Standardization of electronic commerce
Standardization of electronic commerce
The automation and dematerialization of monetary exchanges are not objectives per se, but are solely means to improve the productivity of financial institutions. In this regard, an overabundance of standards, and sometimes their competition, may constitute a barrier to the establishment of electronic commerce. Even if some manufacturers think they can profit from this situation, a commercial network cannot function efficiently unless common interfaces are well defined and remain stable. Nevertheless, standardization may be an obstacle if it allows one manufacturer to capture a key position and permits that manufacturer to impose products of mediocre quality.

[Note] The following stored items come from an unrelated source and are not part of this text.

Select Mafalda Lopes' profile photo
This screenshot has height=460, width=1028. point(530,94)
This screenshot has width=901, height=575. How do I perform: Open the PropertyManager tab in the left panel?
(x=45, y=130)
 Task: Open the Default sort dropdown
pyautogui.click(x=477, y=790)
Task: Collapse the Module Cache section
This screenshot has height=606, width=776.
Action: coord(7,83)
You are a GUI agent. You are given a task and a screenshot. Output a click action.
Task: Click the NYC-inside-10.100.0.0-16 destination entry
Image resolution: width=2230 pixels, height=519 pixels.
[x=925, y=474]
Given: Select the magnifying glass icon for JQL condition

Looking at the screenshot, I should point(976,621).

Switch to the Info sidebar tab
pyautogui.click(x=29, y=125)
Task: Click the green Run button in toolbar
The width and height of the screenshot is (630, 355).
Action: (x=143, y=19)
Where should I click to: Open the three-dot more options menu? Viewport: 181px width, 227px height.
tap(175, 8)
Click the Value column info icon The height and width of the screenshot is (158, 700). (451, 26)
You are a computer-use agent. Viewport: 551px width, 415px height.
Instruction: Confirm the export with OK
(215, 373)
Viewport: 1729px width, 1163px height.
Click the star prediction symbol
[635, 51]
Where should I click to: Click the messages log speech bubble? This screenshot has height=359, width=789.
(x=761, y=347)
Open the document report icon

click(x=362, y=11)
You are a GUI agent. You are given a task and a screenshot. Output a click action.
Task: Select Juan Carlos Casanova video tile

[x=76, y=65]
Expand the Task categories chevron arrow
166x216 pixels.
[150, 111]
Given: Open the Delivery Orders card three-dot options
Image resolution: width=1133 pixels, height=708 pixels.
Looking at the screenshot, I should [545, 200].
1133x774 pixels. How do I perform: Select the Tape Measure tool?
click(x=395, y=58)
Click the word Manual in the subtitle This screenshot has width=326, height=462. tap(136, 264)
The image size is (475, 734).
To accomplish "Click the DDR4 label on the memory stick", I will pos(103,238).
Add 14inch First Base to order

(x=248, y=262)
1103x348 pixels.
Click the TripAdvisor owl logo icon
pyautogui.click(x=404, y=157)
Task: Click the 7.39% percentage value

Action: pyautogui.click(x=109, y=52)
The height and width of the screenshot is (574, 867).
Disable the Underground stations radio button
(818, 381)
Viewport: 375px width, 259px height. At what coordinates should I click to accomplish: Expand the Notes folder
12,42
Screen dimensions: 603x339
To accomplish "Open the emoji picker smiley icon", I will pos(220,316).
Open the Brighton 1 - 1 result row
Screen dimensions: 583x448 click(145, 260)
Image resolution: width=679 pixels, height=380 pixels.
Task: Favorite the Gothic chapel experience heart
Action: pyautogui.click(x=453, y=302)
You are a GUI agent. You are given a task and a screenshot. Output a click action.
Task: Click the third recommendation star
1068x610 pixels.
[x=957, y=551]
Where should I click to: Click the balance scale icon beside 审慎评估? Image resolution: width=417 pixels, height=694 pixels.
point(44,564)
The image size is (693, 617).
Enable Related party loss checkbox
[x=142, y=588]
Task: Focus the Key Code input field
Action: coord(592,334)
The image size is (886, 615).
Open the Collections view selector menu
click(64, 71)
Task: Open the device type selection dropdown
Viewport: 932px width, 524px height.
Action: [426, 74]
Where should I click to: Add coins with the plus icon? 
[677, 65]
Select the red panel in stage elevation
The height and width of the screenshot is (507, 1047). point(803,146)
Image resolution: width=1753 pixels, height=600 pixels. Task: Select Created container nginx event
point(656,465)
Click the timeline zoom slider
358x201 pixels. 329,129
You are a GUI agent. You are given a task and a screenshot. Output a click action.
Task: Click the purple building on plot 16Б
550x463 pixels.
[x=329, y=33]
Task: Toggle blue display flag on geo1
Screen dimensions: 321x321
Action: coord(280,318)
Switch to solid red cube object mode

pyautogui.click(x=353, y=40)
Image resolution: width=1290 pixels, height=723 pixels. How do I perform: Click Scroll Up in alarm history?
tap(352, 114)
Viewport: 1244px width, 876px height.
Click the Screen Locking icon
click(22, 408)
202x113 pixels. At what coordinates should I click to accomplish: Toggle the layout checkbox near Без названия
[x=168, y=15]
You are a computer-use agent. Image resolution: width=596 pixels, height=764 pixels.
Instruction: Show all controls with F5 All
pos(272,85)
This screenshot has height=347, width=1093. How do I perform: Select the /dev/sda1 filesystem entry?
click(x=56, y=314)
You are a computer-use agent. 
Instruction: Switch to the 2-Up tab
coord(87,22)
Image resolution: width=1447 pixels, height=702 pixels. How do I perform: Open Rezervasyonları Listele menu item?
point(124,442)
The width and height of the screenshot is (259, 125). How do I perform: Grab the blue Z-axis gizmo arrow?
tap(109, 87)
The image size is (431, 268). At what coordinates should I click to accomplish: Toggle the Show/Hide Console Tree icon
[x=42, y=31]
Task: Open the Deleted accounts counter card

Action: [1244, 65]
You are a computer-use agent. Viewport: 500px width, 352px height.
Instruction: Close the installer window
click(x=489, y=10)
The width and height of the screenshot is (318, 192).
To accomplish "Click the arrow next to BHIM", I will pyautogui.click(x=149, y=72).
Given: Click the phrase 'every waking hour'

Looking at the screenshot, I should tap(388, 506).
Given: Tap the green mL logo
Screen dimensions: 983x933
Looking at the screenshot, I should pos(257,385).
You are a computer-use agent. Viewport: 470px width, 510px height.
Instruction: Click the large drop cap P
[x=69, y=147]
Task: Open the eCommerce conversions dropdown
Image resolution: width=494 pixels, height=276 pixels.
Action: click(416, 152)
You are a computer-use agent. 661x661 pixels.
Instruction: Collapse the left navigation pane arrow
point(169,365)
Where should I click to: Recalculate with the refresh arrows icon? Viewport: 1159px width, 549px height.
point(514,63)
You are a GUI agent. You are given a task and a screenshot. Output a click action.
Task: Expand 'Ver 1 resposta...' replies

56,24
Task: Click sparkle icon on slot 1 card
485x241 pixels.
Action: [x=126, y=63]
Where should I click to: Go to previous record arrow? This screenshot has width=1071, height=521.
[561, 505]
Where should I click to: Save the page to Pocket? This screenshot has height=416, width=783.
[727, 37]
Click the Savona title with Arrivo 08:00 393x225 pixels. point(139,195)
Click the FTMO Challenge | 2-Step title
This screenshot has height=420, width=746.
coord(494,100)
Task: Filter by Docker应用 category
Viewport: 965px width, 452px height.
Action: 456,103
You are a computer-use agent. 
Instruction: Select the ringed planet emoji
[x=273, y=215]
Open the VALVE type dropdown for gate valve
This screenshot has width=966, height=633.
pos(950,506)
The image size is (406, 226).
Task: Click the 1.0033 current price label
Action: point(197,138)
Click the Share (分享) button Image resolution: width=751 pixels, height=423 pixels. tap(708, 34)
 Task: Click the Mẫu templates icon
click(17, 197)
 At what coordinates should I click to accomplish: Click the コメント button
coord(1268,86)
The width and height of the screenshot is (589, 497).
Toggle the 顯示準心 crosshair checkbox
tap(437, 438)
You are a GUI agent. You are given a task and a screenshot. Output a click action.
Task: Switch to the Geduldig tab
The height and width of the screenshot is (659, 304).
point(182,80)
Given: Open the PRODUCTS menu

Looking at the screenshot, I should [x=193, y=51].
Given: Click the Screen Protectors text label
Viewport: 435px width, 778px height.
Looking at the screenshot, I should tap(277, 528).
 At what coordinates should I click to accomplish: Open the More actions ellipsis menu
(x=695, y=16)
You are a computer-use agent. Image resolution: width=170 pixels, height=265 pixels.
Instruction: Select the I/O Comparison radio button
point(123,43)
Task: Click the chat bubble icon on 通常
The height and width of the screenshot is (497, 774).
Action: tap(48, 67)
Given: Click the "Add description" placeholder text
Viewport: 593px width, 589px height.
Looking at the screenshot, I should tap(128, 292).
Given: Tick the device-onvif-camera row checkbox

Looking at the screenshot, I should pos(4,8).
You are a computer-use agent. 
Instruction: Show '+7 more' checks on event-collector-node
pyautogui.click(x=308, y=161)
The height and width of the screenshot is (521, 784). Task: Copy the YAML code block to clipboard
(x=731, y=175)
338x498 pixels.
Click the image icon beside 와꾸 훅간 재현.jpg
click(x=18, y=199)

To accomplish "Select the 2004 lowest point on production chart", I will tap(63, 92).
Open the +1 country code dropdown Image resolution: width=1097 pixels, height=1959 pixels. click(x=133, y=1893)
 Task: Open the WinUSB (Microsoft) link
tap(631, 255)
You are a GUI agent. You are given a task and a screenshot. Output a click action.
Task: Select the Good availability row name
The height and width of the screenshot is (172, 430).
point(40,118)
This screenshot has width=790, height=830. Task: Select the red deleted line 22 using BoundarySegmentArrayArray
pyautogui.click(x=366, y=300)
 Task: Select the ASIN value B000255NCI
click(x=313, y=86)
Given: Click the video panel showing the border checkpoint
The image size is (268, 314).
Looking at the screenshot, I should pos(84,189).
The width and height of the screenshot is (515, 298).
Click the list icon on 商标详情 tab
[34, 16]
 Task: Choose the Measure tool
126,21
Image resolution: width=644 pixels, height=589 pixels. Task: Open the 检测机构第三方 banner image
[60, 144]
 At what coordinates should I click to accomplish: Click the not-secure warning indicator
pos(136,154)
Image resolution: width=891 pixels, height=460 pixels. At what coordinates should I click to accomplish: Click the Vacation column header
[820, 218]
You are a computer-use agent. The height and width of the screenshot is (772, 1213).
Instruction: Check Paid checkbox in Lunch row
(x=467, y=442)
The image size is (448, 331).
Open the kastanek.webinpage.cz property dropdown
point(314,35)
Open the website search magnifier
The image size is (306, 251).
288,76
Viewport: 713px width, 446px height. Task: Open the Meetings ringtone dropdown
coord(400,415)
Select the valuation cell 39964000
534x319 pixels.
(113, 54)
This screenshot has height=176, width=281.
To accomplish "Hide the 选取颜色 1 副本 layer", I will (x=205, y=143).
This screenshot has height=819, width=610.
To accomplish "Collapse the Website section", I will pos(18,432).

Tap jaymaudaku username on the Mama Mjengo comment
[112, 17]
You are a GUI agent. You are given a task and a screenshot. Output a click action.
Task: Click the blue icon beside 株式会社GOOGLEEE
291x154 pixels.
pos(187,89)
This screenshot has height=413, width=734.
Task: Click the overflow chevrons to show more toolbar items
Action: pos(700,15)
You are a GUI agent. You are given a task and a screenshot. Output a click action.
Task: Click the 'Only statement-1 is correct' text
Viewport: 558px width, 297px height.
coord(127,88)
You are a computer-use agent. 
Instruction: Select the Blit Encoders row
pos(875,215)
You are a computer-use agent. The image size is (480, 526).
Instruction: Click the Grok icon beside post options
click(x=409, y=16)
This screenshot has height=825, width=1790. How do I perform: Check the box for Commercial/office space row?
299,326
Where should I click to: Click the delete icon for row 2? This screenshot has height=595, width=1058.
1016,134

Thus, the standardization of the applications of electronic commerce must consider, at a minimum, the following domains:
- The operating systems of the smart card
- The protocols for charging the electronic or virtual purse or jeton holder with value
- The interfaces between the user and the various applications
- The interoperability of systems for the same category of applications, such as micropayment systems
- * The procedures for certification and revocation of certificates
From the user viewpoint, it is desirable that telephone cards, toll cards, parking cards, restaurant cards, etc., all use interoperable (if not the same) electronic purses or jeton holders; this avoids immobilizing some of the user’s value for an unnecessarily long time. The competition among operators should focus on the quality of service and on the attention given to the subscribers throughout the cycle of payment and not on details that are secondary from the user’s viewpoint, such as protocol exchanges. Similarly, certain uniformity in the criteria for key and certificate management would facilitate the comparison of services and the performance of effective audits.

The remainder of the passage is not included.